Rewrite the rows below, swapping "This screenshot has" for "This image has" wherever it occurs and leaving everything else unchanged.

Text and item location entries
____________

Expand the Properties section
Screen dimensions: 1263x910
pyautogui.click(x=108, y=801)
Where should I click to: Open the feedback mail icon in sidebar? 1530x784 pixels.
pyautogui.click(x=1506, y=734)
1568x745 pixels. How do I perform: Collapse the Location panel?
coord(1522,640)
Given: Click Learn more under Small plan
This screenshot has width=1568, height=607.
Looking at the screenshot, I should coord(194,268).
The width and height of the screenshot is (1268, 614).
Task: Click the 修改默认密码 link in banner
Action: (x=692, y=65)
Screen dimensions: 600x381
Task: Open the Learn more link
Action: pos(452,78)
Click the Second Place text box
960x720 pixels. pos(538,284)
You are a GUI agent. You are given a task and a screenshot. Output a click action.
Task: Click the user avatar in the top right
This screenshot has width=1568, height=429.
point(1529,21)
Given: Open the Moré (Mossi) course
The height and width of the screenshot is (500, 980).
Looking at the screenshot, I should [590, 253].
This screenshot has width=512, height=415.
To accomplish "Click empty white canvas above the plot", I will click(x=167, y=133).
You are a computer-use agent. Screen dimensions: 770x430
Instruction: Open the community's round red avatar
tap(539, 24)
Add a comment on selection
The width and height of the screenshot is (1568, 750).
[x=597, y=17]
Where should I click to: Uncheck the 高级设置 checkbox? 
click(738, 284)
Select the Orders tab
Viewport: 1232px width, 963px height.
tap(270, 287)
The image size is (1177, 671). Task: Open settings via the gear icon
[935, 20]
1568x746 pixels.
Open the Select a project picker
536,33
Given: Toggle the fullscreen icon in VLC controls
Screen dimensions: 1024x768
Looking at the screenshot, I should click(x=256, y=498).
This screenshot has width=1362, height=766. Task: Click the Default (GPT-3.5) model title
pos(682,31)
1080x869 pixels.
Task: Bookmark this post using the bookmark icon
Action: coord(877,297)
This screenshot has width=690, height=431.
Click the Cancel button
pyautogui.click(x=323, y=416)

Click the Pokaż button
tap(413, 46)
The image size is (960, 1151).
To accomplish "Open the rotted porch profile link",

____________

The output:
Expand the Properties section
Screen dimensions: 1263x910
pyautogui.click(x=108, y=801)
Where should I click to: Open the feedback mail icon in sidebar? 1530x784 pixels.
pyautogui.click(x=1506, y=734)
1568x745 pixels. How do I perform: Collapse the Location panel?
coord(1522,640)
Given: Click Learn more under Small plan
This image has width=1568, height=607.
Looking at the screenshot, I should coord(194,268).
The width and height of the screenshot is (1268, 614).
Task: Click the 修改默认密码 link in banner
Action: (x=692, y=65)
Screen dimensions: 600x381
Task: Open the Learn more link
Action: pos(452,78)
Click the Second Place text box
960x720 pixels. pos(538,284)
You are a GUI agent. You are given a task and a screenshot. Output a click action.
Task: Click the user avatar in the top right
This image has width=1568, height=429.
point(1529,21)
Given: Open the Moré (Mossi) course
The height and width of the screenshot is (500, 980).
Looking at the screenshot, I should [590, 253].
This image has width=512, height=415.
To accomplish "Click empty white canvas above the plot", I will click(x=167, y=133).
You are a computer-use agent. Screen dimensions: 770x430
Instruction: Open the community's round red avatar
tap(539, 24)
Add a comment on selection
The width and height of the screenshot is (1568, 750).
[x=597, y=17]
Where should I click to: Uncheck the 高级设置 checkbox? 
click(738, 284)
Select the Orders tab
Viewport: 1232px width, 963px height.
tap(270, 287)
The image size is (1177, 671). Task: Open settings via the gear icon
[935, 20]
1568x746 pixels.
Open the Select a project picker
536,33
Given: Toggle the fullscreen icon in VLC controls
Screen dimensions: 1024x768
Looking at the screenshot, I should click(x=256, y=498).
This image has width=1362, height=766. Task: Click the Default (GPT-3.5) model title
pos(682,31)
1080x869 pixels.
Task: Bookmark this post using the bookmark icon
Action: coord(877,297)
This image has width=690, height=431.
Click the Cancel button
pyautogui.click(x=323, y=416)

Click the Pokaż button
tap(413, 46)
The image size is (960, 1151).
To accomplish "Open the rotted porch profile link",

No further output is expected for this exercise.